Quote from: Madiel on June 26, 2020, 04:16:08 AM
I can only assume you have zero interest in following Bach's cantatas through a liturgical year. If you did want to do that, you would need something else.

Not done it myself, but I'm given to understand quite a lot of people like doing that. Not least because of the evidence that Bach himself cared about it.

Your assumption is incorrect. I have Richter's recordings - 5 vols covering (almost) a complete liturgical year and I have listened to them all, in order, twice. I have also dipped into the set for individual cantatas numerous times. I have various other cantata recordings - Gardiner, Herreweghe and others. The BWV numbers are handy for finding information about specific works or ordering online.

Bach wrote two cycles of cantatas in Leipzig plus others earlier in Weimar and a few more in Leipzig several years after the two cycles. Giving them a unique number or identifier based on their place in the liturgical year would be tricky or possibly not very helpful.

The cantatas are an important part of Bach's output but by no means all of it, to say the least. A numbering system for the complete works is very useful indeed.

Madiel

#12341
Quote from: Biffo on June 26, 2020, 05:10:10 AM
Your assumption is incorrect.

Then your statement was incorrect. The BWV system will not enable you to follow one of Bach's cycles. It is not all you need. You need someone, whether you or someone else, to have figured out how to convert the jumbled sequence into a liturgical one.
Nobody has to apologise for using their brain.

Biffo

Quote from: Madiel on June 26, 2020, 05:52:05 AM
Then your statement was incorrect. The BWV system will not enable you to follow one of Bach's cycles. It is not all you need. You need someone, whether you or someone else, to have figured out how to convert the jumbled sequence into a liturgical one.

I never said it did.

Richter and Gardiner are organised according to the liturgical year. The Harnoncourt and Leonhardt recordings are organised by BWV number. No idea how other cycles are ordered.

Madiel

#12343
You said it was all you need. You've just disproved that. There is an obvious deficiency in the BWV ordering of the cantatas. I can't help it if you cannot follow the logic of your own statements. Go back and read. Good night.
Nobody has to apologise for using their brain.

Biffo

Quote from: Madiel on June 26, 2020, 06:09:12 AM
You said it was all you need. You've just disproved that. There is an obvious deficiency in the BWV ordering of the cantatas. I can't help it if you cannot follow the logic of your own statements. Go back and read. Good night.

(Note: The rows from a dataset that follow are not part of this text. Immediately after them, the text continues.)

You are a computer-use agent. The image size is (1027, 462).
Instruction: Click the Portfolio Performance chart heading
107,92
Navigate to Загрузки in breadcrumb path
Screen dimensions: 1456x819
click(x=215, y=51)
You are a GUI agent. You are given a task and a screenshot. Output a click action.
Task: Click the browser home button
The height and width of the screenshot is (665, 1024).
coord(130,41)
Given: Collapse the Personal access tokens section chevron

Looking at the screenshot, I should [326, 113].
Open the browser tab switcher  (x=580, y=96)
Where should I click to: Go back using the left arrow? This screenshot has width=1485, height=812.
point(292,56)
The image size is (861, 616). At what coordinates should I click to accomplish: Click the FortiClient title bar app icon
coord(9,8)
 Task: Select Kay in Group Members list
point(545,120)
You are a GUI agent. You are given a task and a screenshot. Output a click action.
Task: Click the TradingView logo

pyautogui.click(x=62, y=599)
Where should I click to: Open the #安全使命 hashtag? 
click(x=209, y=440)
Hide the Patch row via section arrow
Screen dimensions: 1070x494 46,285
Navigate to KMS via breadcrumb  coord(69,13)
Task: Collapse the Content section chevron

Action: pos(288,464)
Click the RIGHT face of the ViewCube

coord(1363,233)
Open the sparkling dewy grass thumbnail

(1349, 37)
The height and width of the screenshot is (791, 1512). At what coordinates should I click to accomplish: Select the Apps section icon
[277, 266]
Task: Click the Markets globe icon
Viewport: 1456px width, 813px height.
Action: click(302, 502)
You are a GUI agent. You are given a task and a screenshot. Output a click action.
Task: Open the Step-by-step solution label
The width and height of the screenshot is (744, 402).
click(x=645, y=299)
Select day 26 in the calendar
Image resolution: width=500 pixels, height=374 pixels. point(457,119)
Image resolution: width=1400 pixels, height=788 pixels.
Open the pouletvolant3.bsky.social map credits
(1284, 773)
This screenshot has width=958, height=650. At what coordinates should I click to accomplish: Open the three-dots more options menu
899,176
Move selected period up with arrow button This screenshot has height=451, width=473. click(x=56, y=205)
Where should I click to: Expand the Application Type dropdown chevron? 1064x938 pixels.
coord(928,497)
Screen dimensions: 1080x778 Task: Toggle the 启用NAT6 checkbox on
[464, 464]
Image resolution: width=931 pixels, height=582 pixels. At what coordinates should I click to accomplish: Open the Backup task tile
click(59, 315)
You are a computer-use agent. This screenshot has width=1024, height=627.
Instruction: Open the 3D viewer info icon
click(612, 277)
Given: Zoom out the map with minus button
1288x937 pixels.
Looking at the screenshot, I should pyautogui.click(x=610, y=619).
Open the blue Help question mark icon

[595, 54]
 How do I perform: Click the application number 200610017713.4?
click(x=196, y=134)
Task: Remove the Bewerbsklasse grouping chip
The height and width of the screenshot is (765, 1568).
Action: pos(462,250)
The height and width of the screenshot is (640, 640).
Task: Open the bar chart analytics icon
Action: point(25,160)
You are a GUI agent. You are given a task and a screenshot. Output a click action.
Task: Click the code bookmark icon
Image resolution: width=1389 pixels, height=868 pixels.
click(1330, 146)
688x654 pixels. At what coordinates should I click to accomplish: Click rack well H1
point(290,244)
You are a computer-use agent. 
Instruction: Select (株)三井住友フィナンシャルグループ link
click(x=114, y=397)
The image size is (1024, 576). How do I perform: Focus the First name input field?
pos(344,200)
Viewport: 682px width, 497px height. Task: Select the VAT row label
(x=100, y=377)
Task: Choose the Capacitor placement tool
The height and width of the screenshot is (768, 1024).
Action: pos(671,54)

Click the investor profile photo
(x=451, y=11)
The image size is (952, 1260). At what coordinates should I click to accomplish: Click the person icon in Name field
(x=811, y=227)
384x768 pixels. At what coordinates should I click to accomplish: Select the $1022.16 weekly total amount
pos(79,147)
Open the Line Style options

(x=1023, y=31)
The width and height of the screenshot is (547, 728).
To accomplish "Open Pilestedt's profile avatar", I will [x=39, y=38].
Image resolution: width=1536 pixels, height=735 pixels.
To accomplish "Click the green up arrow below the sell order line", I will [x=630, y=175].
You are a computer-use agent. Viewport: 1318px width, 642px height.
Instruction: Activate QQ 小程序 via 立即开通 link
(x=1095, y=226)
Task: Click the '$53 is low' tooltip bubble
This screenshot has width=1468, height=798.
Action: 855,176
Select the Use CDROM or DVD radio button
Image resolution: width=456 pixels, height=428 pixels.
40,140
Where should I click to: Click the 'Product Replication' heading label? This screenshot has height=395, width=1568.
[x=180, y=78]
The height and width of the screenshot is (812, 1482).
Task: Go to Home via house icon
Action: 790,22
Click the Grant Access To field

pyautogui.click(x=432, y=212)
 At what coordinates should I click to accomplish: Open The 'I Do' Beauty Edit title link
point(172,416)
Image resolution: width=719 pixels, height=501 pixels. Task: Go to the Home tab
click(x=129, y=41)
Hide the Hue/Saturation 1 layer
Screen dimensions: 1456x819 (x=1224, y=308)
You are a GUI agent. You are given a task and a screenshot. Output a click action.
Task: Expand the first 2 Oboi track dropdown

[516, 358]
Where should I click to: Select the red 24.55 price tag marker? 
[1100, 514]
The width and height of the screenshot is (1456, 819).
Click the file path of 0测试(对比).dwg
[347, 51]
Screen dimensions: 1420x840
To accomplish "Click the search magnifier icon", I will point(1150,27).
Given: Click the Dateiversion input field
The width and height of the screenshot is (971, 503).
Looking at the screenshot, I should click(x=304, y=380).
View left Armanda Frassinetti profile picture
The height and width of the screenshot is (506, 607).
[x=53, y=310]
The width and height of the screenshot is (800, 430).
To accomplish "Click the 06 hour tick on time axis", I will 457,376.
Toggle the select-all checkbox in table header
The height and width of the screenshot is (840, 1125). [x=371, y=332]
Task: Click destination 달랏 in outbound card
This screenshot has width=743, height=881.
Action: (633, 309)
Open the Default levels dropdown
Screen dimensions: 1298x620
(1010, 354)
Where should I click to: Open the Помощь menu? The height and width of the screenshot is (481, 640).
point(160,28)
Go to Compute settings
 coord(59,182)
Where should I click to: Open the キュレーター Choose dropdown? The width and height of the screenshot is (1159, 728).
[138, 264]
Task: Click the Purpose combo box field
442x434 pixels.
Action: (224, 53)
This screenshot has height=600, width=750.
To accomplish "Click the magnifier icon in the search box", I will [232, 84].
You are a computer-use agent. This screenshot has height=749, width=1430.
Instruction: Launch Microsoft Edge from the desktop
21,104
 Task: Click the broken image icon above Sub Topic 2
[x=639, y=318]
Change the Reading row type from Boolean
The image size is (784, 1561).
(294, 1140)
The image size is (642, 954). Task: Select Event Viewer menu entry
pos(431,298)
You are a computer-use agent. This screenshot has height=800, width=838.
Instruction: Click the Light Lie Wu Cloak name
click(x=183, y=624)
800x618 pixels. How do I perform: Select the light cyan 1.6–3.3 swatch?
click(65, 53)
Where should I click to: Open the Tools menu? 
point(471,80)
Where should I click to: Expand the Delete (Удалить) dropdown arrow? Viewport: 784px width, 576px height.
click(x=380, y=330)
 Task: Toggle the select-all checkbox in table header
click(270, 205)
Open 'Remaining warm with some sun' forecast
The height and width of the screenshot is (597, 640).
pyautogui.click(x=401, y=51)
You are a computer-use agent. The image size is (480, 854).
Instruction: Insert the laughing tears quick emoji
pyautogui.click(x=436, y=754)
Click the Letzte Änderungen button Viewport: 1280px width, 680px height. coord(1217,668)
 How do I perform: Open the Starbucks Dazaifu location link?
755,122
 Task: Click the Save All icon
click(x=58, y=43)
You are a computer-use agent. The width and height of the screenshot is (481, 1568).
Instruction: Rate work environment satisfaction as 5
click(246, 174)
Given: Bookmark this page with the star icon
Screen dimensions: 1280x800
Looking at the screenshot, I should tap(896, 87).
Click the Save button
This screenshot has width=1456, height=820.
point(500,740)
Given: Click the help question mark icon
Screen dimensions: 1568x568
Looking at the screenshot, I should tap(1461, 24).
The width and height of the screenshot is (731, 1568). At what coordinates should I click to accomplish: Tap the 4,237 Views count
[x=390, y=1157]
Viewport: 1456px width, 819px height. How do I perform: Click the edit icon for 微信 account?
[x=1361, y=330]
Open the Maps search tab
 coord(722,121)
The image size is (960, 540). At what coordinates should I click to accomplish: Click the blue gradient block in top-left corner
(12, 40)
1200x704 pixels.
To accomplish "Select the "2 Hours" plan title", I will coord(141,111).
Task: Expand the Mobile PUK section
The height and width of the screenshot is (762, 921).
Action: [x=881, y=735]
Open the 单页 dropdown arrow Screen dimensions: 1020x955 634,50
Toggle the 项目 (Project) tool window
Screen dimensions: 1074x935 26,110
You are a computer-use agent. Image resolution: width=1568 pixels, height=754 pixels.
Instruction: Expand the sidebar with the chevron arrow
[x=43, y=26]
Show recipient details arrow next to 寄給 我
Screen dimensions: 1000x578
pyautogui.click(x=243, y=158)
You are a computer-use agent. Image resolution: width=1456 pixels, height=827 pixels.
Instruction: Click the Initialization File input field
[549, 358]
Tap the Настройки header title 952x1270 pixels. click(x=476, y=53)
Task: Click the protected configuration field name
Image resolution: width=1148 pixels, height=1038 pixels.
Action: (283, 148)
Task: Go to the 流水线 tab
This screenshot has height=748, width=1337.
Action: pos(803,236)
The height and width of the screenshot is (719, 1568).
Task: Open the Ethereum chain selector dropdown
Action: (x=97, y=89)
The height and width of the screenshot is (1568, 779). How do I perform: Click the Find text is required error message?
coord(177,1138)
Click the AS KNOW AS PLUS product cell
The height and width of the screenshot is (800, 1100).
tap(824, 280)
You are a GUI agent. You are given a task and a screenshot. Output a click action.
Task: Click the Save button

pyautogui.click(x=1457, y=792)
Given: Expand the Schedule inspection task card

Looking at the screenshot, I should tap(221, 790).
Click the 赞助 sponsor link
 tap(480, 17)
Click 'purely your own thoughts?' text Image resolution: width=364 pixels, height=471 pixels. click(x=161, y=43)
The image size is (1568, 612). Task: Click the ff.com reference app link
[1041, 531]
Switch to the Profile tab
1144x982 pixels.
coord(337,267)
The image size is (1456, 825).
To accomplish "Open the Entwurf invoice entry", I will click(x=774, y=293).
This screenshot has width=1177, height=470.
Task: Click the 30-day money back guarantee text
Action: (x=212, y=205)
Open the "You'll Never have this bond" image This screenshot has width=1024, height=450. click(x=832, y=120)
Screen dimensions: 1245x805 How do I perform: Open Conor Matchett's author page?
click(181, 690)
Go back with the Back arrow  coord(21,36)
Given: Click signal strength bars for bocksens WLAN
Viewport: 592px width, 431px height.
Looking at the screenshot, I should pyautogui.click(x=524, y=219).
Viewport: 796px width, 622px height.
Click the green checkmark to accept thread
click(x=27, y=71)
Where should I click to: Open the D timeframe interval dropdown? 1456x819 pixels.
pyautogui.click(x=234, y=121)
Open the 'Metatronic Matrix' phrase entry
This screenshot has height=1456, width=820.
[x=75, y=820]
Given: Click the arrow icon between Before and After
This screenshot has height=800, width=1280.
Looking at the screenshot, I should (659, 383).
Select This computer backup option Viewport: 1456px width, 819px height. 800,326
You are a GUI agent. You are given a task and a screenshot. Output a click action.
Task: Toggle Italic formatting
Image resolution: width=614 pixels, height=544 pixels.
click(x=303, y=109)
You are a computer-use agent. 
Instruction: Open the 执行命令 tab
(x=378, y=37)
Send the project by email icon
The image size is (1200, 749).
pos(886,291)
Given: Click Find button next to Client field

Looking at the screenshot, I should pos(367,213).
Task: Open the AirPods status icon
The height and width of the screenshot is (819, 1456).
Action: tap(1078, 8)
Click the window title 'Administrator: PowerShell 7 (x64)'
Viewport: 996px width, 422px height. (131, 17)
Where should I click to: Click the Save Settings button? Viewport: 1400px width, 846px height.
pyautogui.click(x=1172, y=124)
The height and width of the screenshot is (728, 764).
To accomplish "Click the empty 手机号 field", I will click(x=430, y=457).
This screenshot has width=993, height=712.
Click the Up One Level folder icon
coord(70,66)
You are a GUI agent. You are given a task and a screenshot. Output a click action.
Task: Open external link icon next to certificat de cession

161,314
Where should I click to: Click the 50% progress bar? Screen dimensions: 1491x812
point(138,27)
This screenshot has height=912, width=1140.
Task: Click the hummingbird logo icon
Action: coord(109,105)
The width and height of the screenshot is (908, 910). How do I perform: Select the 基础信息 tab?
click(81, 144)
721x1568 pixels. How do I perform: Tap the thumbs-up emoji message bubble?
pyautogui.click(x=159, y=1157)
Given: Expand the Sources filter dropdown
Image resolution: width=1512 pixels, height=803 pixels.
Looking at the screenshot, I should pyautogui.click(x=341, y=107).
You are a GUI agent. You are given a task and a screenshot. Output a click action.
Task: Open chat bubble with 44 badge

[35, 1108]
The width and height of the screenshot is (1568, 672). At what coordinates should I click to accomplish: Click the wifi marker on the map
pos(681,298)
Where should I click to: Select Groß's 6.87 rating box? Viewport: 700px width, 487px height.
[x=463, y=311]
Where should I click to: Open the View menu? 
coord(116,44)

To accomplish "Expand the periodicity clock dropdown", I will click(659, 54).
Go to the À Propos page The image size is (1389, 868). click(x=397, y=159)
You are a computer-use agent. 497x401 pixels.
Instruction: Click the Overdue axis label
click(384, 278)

No I didn't, you go back and read.

Madiel

Nobody has to apologise for using their brain.

SurprisedByBeauty

#12346
What's this discussion really about?

A numbering system -- any numbering system -- serves its purpose in that it identifies a work. It may do _more_ than that (i.e. suggest chronology), but, as we see, not necessarily.

With that identification, we can then go and look up the information we need. That's what indices are for. There's no numbering system that could easily or satisfyingly catalog the Bach cantatas, for example, indicate chronology and liturgical order. Much less be in keeping with the cataloging of the rest of Bach's work.

Let's say we kept the system of BWV numbers, roughly, blocking off 1-224 for Cantatas. In liturgical order and within any given Sunday in chronological order: Would we then assign No.1 to Nun komm, der Heiden Heiland (BWV 61), No.2 to Nun komm, der Heiden Heiland (BWV 62), No.3 to Schwingt freudig euch empor (BWV 36), No.4 to Wachet! betet! betet! wachet! (BWV 70a), No.4a to Ärgre dich, o Seele, nicht, BWV (186a), No.5 to Bereitet die Wege, bereitet die Bahn (BWV 132)?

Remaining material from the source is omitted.